Let's list the mass and coordinates for each particle:
Particle 1: mass ($$m_1$$) = 5 kg, coordinates ($$x_1, y_1$$) = (1, 6)
Particle 2: mass ($$m_2$$) = 3 kg, coordinates ($$x_2, y_2$$) = (-1, 5)
Particle 3: mass ($$m_3$$) = 2 kg, coordinates ($$x_3, y_3$$) = (2, -3)
Particle 4: mass ($$m_4$$) = 4 kg, coordinates ($$x_4, y_4$$) = (-1, -4)

**step3** Calculating the total mass

First, we find the total mass of all the particles.
Total mass = Mass of particle 1 + Mass of particle 2 + Mass of particle 3 + Mass of particle 4
Total mass $$= 5 \text{ kg} + 3 \text{ kg} + 2 \text{ kg} + 4 \text{ kg}$$
Total mass $$= 8 \text{ kg} + 2 \text{ kg} + 4 \text{ kg}$$
Total mass $$= 10 \text{ kg} + 4 \text{ kg}$$
Total mass $$= 14 \text{ kg}$$

Question1.step4 (Calculating the sum of (mass multiplied by x-coordinate) for all particles)

Next, we calculate the sum of the products of each particle's mass and its x-coordinate.
For Particle 1: $$5 \text{ kg} \times 1 = 5$$
For Particle 2: $$3 \text{ kg} \times (-1) = -3$$
For Particle 3: $$2 \text{ kg} \times 2 = 4$$
For Particle 4: $$4 \text{ kg} \times (-1) = -4$$
Now, we add these products together:
Sum of (mass $$\times$$ x-coordinate) $$= 5 + (-3) + 4 + (-4)$$
Sum of (mass $$\times$$ x-coordinate) $$= 5 - 3 + 4 - 4$$
Sum of (mass $$\times$$ x-coordinate) $$= 2 + 4 - 4$$
Sum of (mass $$\times$$ x-coordinate) $$= 6 - 4$$
Sum of (mass $$\times$$ x-coordinate) $$= 2$$

**step5** Calculating the x-coordinate of the center of mass

To find the x-coordinate of the center of mass, we divide the sum of (mass $$\times$$ x-coordinate) by the total mass.
x-coordinate of center of mass $$= \frac{\text{Sum of (mass } \times \text{ x-coordinate)}}{\text{Total mass}}$$
x-coordinate of center of mass $$= \frac{2}{14}$$
x-coordinate of center of mass $$= \frac{1}{7}$$

Question1.step6 (Calculating the sum of (mass multiplied by y-coordinate) for all particles)

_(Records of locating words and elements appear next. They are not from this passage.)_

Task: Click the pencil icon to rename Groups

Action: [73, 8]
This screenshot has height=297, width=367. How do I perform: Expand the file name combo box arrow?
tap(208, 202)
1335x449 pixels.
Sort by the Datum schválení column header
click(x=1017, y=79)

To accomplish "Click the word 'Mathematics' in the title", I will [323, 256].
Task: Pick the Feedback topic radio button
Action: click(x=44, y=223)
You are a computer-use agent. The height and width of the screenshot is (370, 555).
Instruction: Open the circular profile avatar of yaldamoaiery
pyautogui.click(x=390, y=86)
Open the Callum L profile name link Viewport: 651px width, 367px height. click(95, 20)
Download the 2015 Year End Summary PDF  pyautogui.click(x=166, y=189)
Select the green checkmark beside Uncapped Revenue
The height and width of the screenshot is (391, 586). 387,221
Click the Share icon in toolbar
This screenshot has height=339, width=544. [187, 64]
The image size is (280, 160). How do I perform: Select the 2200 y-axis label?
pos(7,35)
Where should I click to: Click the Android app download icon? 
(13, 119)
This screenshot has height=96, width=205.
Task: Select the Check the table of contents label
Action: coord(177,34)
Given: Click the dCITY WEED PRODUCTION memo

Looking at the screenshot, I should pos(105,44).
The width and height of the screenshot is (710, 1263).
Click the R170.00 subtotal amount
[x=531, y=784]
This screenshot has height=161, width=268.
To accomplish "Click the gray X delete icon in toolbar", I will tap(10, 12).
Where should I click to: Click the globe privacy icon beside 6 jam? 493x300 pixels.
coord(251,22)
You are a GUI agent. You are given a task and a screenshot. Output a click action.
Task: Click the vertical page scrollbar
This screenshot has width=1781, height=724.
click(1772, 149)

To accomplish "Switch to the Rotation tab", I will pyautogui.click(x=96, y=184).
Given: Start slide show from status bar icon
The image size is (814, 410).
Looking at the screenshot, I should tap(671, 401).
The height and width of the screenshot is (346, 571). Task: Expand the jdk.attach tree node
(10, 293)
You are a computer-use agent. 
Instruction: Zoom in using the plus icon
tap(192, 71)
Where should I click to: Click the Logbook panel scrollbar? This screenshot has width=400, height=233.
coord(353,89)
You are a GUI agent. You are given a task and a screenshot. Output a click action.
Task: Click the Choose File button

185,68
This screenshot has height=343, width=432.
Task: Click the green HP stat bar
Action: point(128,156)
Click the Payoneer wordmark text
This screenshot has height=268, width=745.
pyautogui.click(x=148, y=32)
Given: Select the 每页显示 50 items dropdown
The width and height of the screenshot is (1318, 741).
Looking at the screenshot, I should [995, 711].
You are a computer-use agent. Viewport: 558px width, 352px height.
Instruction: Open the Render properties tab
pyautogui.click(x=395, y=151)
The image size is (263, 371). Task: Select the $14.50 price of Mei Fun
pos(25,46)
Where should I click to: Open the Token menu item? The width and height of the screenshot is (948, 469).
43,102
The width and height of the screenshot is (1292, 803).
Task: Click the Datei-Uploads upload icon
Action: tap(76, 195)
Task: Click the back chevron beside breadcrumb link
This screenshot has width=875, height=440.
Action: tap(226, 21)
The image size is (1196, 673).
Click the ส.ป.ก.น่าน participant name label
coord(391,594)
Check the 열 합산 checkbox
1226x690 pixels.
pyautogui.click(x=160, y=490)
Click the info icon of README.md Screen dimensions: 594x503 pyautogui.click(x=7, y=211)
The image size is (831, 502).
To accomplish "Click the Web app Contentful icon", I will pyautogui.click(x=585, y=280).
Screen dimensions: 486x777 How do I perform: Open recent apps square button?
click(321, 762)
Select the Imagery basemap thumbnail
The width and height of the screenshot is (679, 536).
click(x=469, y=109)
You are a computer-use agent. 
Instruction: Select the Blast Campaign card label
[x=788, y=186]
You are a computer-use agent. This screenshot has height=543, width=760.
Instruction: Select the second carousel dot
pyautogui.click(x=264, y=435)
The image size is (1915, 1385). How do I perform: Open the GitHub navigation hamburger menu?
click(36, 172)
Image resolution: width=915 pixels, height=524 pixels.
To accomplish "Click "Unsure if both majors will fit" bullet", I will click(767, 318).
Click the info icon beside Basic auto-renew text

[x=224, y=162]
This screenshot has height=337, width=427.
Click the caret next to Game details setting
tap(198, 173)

Similarly, we calculate the sum of the products of each particle's mass and its y-coordinate.
For Particle 1: $$5 \text{ kg} \times 6 = 30$$
For Particle 2: $$3 \text{ kg} \times 5 = 15$$
For Particle 3: $$2 \text{ kg} \times (-3) = -6$$
For Particle 4: $$4 \text{ kg} \times (-4) = -16$$
Now, we add these products together:
Sum of (mass $$\times$$ y-coordinate) $$= 30 + 15 + (-6) + (-16)$$
Sum of (mass $$\times$$ y-coordinate) $$= 30 + 15 - 6 - 16$$
Sum of (mass $$\times$$ y-coordinate) $$= 45 - 6 - 16$$
Sum of (mass $$\times$$ y-coordinate) $$= 39 - 16$$
Sum of (mass $$\times$$ y-coordinate) $$= 23$$

**step7** Calculating the y-coordinate of the center of mass

To find the y-coordinate of the center of mass, we divide the sum of (mass $$\times$$ y-coordinate) by the total mass.
y-coordinate of center of mass $$= \frac{\text{Sum of (mass } \times \text{ y-coordinate)}}{\text{Total mass}}$$
y-coordinate of center of mass $$= \frac{23}{14}$$

**step8** Stating the coordinates of the center of mass

The coordinates of the center of mass are the calculated x-coordinate and y-coordinate.
The coordinates of the center of mass are $$(\frac{1}{7}, \frac{23}{14})$$.